T-bone and Porterhouse Steaks
T-bone and porterhouse are steaks of beef cut from the short loin. Both steaks include a "T-shaped" bone with meat on each side. Porterhouse steaks are cut from the rear end of the short loin and thus include more tenderloin steak, along with (on the other side of the bone) a large strip steak. T-bone steaks are cut closer to the front, and contain a smaller section of tenderloin.
There is little agreement among experts on how large the tenderloin must be to differentiate a T-bone steak from porterhouse. The U.S. Department of Agriculture's Institutional Meat Purchase Specifications state that the tenderloin of a porterhouse must be at least 1.25 inches thick at its widest, while that of a T-bone must be at least 0.5 inches. However steaks with a large tenderloin are often called a "T-bone" in restaurants and steakhouses despite technically being porterhouse.
Owing to their large size and the fact that they contain meat from two of the most prized cuts of beef (the short loin and the tenderloin), T-bone steaks are generally considered one of the highest quality steaks, and prices at steakhouses are accordingly high. Porterhouse steaks are even more highly valued owing to their larger tenderloin.
In the United States, the T-bone has the meat-cutting classification IMPS 1174; the porterhouse is IMPS 1173.
In British usage, followed in Commonwealth countries, porterhouse refers to the strip steak side of a T-bone steak, while the tenderloin side is called the fillet.
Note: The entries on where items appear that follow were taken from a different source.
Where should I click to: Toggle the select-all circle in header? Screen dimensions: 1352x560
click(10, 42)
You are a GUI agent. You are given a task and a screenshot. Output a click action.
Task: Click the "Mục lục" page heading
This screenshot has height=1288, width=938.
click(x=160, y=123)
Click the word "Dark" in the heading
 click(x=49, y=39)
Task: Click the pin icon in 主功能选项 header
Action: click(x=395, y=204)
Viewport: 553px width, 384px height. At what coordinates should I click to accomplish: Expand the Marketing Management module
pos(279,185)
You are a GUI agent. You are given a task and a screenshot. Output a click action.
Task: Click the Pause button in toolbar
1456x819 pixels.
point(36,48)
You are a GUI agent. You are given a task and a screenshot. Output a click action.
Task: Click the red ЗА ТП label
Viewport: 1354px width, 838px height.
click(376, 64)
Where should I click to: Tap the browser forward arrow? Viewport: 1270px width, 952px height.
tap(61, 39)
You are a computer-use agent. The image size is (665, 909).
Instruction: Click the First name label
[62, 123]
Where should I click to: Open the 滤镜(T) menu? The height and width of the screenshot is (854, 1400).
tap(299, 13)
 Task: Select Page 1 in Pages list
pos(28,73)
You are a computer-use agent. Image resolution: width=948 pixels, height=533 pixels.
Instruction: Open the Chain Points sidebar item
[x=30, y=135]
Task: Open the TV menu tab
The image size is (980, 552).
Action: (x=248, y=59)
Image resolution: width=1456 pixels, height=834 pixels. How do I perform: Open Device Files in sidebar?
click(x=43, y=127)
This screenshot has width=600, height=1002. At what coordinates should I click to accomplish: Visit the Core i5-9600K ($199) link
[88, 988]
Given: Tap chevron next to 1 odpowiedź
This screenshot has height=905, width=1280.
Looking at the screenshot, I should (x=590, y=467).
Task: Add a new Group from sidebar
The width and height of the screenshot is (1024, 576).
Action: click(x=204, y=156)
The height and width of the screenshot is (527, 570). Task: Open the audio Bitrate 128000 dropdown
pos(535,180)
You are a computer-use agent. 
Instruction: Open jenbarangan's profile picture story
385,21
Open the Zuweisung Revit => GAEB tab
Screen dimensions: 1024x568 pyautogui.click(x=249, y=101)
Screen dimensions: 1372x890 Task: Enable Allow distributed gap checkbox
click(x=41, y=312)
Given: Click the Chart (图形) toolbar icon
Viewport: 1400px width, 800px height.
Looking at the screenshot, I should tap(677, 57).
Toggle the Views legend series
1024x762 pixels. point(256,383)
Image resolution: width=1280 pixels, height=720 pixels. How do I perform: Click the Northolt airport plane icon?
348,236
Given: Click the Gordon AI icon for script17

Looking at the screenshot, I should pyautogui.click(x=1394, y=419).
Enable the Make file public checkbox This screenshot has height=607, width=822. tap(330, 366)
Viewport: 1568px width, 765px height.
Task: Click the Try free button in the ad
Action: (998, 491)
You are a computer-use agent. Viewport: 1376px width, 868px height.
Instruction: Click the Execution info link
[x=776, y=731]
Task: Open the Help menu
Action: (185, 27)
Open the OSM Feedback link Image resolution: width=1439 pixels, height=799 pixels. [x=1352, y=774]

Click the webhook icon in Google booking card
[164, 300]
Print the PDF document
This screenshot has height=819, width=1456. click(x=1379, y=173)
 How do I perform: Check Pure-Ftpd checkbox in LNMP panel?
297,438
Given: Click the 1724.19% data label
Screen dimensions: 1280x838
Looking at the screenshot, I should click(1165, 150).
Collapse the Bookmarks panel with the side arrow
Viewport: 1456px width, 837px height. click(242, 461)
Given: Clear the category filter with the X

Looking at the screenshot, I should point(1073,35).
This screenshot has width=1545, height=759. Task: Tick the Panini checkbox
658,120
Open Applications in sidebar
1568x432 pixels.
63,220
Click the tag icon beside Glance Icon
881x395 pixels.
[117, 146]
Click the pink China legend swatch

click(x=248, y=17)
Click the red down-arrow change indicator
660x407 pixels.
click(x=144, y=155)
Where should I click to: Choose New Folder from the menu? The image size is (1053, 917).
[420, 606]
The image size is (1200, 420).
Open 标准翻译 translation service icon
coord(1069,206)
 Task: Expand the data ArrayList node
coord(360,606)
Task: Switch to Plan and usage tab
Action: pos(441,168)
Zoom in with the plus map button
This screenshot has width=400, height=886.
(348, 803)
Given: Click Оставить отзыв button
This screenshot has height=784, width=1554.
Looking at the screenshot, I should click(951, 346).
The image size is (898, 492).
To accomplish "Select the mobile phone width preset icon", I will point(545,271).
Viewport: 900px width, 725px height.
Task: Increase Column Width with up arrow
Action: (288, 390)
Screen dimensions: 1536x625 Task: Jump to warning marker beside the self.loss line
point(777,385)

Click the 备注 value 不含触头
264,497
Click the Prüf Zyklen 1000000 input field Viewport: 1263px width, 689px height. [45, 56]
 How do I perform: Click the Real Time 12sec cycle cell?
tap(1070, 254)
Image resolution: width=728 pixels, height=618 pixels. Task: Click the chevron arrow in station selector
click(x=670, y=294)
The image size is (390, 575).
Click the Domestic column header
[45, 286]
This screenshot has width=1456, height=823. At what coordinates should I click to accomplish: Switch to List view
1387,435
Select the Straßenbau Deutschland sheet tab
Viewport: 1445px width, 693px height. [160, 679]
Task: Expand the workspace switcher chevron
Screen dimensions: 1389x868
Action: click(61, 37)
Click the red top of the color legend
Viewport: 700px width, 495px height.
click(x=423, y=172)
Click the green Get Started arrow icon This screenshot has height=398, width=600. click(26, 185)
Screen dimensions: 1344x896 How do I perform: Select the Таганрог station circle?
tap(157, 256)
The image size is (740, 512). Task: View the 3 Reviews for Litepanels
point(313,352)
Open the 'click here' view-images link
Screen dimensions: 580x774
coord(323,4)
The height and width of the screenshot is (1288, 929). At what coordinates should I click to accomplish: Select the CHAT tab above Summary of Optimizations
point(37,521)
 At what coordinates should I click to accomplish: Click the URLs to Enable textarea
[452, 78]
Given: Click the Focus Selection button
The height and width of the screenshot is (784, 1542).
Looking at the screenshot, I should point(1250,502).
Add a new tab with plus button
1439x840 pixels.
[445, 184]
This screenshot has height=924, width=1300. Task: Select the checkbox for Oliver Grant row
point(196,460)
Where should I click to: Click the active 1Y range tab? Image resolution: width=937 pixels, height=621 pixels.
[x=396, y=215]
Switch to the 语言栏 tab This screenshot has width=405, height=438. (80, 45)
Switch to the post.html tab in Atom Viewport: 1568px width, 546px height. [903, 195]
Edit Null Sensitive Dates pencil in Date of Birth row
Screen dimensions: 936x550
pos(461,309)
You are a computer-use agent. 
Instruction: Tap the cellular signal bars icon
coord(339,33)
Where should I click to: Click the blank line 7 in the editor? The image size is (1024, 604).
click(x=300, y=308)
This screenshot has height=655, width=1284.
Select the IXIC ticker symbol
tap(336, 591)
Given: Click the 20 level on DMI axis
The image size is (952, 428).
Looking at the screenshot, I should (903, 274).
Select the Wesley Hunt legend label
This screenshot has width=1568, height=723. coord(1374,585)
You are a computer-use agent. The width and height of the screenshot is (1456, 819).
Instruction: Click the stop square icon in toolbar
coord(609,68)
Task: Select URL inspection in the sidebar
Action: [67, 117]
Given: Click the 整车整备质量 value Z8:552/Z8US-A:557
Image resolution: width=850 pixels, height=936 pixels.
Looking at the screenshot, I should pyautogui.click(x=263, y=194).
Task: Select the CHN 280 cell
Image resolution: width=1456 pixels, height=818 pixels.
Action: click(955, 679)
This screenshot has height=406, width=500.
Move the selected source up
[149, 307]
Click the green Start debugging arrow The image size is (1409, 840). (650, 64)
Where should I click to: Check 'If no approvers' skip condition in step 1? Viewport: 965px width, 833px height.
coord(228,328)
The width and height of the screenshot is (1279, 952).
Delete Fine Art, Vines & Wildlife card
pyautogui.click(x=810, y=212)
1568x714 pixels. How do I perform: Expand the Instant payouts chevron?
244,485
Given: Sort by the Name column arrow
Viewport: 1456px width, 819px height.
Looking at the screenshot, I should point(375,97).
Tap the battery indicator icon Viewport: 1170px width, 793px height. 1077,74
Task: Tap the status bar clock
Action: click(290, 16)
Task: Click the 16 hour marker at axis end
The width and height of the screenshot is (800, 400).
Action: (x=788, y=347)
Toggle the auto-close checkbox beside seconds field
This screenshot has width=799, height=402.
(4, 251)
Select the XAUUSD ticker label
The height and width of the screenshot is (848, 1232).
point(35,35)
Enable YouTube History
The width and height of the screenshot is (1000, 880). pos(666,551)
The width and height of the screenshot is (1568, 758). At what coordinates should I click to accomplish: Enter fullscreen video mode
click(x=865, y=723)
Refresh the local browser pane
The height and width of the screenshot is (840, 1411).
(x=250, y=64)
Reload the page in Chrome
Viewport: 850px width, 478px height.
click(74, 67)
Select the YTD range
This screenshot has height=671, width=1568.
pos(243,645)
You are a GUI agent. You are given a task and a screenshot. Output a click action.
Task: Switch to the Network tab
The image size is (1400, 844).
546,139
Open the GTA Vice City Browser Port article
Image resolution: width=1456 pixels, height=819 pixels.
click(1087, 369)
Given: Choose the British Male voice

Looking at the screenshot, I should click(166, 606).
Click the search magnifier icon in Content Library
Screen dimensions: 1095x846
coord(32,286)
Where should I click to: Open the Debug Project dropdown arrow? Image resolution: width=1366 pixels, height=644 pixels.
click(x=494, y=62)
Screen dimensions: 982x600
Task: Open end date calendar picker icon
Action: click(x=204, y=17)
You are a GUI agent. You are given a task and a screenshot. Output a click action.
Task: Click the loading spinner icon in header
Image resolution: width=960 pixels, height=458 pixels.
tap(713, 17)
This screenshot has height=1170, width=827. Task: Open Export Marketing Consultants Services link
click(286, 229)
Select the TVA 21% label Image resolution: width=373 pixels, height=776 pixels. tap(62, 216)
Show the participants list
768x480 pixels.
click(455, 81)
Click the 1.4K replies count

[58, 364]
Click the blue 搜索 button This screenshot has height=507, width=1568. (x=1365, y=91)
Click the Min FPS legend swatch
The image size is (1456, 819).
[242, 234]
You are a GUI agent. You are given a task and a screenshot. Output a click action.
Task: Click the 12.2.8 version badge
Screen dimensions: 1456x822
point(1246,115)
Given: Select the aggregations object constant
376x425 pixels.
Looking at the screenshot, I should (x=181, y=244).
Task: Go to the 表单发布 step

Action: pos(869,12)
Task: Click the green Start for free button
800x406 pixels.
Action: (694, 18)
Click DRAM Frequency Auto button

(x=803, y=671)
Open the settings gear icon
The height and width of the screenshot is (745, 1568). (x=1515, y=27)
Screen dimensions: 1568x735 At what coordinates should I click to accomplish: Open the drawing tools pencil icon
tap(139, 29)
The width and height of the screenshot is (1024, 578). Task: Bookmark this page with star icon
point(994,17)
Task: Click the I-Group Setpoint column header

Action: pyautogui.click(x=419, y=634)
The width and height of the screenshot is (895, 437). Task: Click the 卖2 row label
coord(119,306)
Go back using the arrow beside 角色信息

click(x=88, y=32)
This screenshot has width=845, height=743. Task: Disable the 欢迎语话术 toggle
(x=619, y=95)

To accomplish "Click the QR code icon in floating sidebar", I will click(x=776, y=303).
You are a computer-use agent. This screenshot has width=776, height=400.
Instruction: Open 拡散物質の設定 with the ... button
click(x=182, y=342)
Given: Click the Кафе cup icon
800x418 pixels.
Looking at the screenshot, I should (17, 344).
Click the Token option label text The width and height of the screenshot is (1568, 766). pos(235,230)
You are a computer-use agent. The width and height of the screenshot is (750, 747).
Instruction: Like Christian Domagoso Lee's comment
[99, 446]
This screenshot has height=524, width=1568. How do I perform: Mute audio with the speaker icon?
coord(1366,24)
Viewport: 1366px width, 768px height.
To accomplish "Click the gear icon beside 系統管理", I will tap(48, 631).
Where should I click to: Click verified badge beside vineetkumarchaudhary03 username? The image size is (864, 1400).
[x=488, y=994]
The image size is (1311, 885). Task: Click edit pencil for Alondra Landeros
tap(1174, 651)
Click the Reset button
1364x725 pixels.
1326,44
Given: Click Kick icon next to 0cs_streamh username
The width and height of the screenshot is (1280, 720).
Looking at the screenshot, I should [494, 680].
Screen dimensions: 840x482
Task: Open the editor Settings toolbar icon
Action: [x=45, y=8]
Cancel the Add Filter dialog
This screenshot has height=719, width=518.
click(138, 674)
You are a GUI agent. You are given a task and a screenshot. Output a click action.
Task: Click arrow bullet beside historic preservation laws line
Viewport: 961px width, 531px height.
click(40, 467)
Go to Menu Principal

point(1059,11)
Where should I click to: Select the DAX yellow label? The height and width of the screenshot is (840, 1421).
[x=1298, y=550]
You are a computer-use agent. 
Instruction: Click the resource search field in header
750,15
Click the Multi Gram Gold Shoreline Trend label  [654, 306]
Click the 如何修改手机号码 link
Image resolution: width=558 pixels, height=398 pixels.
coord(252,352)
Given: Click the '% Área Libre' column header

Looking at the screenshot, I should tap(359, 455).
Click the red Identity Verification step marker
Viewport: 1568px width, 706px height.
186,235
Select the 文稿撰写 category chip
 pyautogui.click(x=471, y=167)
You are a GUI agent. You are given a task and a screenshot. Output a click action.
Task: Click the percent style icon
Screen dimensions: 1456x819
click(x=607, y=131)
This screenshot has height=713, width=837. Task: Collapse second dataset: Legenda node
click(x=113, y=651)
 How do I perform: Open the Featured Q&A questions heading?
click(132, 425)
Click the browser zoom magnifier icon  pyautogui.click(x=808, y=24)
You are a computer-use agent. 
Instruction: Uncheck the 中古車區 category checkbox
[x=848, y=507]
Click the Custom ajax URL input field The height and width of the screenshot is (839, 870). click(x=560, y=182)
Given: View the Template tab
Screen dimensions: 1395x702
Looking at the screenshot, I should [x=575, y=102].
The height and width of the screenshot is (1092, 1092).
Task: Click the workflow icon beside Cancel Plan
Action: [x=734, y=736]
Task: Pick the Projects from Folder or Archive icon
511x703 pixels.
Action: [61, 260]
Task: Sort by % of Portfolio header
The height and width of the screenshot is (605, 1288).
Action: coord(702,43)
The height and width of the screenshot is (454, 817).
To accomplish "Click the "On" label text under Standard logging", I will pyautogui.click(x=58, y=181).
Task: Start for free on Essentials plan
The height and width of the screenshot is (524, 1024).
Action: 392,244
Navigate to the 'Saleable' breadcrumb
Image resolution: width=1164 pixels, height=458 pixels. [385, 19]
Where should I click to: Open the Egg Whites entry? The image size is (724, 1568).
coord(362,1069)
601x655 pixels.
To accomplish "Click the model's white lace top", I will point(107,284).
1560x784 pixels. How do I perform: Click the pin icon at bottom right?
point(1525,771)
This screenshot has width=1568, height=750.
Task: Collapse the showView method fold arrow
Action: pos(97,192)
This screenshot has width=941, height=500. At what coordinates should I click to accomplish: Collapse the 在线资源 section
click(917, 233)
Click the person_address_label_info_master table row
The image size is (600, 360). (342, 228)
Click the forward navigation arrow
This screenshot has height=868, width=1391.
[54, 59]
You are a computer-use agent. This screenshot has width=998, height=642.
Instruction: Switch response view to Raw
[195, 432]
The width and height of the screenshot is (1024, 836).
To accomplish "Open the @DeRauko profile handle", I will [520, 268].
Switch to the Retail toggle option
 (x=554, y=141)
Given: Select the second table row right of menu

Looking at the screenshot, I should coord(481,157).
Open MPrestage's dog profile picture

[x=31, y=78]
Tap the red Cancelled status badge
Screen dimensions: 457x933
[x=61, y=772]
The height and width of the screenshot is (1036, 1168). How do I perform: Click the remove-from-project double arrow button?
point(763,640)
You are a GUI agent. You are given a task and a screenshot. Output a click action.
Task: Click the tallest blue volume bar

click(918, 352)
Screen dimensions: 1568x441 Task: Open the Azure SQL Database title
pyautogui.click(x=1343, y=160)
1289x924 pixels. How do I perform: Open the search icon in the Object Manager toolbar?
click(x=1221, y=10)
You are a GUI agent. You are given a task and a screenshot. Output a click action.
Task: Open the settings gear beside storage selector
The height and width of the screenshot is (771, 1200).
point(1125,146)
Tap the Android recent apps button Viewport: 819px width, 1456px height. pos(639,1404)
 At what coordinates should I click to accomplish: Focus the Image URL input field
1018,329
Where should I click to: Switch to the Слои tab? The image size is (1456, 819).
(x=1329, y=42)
T-bone and porterhouse steaks are suited to fast, dry heat cooking methods, such as grilling or broiling. Since they contain a small amount of collagen relative to other cuts, longer cooking times are not necessary to tenderize the meat. The bone also conducts heat within the meat so that it cooks more evenly and prevents meat drying out and shrinking during cooking. The meat near the bone will cook more slowly than the rest of the steak, and the tenderloin will tend to reach the desired temperature before the strip.